The government published PAS 9980 and withdrew the Consolidated Advice Note (CAN) earlier in the year
As many know, the PAS 9980 is not intended to be an alternative to the EW1S, according to James Adkin, financial services professional at London Money.
He went on to explain that PAS 9980 is designed to be an additional provider of more detailed information.
The government published PAS 9980 and withdrew the Consolidated Advice Note (CAN) earlier in the year.
The reasoning behind the withdrawal is that the advice was being wrongly interpreted and, as a result, encouraged a cautious approach to building safety in buildings which goes beyond what the government considered necessary.
PAS 9980 is a new code of practice for the fire risk appraisal of external wall construction and the cladding of existing multistorey and multi-occupied residential buildings. It has been developed by a group of experts in the fields of construction, fire, housing and safety.
The code will be used by fire engineers and other competent building professionals when undertaking a fire risk appraisal of external walls (FRAEW).
Adkin added: “The main objective of the code is to assess the fire risk of a block of flats’ external walls.
“The contents of the PAS 9980 could well also be used by third parties involved within either the ownership, construction/refurbishment, or potential ownership the property.”
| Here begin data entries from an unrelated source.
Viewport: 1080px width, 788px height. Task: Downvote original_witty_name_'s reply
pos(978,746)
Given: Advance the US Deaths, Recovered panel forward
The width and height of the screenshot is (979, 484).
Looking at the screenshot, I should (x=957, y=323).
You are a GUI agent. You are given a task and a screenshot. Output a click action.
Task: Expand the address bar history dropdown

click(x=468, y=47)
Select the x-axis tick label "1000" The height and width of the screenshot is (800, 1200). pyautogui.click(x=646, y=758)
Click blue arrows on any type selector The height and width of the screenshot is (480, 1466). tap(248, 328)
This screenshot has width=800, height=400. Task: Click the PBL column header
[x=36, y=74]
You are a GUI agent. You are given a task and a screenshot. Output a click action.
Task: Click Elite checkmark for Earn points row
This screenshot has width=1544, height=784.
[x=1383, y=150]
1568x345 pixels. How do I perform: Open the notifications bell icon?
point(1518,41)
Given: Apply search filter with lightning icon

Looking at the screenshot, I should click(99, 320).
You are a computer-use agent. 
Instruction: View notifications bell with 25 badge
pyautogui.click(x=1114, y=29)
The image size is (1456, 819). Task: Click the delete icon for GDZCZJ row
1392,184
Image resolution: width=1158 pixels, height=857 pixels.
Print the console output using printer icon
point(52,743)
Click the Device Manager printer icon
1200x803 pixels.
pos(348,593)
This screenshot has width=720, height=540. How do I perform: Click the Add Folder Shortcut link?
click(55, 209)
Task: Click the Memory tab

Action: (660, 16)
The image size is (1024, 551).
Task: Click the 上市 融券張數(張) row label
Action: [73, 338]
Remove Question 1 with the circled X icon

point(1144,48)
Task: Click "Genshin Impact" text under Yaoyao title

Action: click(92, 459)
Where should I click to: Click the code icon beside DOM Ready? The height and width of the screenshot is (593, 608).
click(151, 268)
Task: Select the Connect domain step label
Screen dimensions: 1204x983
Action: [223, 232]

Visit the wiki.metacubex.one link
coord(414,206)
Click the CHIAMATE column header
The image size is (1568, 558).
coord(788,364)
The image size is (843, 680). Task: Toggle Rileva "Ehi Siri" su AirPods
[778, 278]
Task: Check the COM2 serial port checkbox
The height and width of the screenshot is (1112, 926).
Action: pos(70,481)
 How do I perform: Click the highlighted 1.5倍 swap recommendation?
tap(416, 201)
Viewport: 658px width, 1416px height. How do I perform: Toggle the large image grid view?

PAS 9980 uses a five-step risk assessment process to assist in the identification of risk factors affecting the overall risk rating of a building, as well as mitigation steps that might improve the risk rating.
What’s the difference?
By contrast, external wall fire review process forms, known as ‘EWS1’ forms, have been developed by the Royal Institution of Chartered Surveyors, UK Finance and the Building Societies Association to support the valuation process for high-rise residential buildings with cladding.
An EWS1 form is not a government or regulatory requirement, nor is it a building or life safety assessment.
Following the Grenfell Tower tragedy, the government’s Building Safety Programme has mainly focussed on identifying and advising on short term and remedial measures for existing high-rise residential buildings with Aluminium Composite Material (ACM) cladding.
In addition, it has developed wider reforms for the future building safety regulatory system.
While this has improved safety, the balance has not been adjusted correctly as the resulting impact has been a drastic rise in mortgage prisoners.
This is because those currently living in high-rise properties are unable to sell until the building has been assessed. Those living in the properties are also unable to remortgage until this process has been completed, which means many are currently on their lender’s standard variable rates (SVR).
Once a block of flats has been assessed, which comes at great cost to those who live in the building, if it is deemed unsafe they will need to pay to for the removal of the dangerous cladding and refitting of new cladding. Meanwhile, they will continue to be unable to sell or remortgage until this work has been completed.
From a lender’s point of view, Adkin said that any reports or documents containing accurate information will help potential borrowing as well as securitisation or balance sheet holding.
“Particularly when properties with cladding are of current concern in the market,” he added.
For lenders, the main concern is the property being approved as safe before progressing with an application. This is because if it is deemed unsafe, the property is effectively worth nothing until the dangerous cladding has been removed and new cladding has been fitted.
Adkin explained that, from a broker’s point of view, PAS 9980 may well be ‘another item’ that brokers need to obtain for borrowing to be granted by the lender, or simply one they make their clients aware of.
“Either way, brokers need to be aware of the features and benefits of the PAS 9980 contents and its purpose,” he added.
Understanding the latest building safety instructions is essential for brokers as customers need to be aware of this information in order to make an informed decision on their property or their future property.
Adkin went on to say that, regardless of any further work that is required of lenders or brokers, any progress around the cladding crisis is welcomed.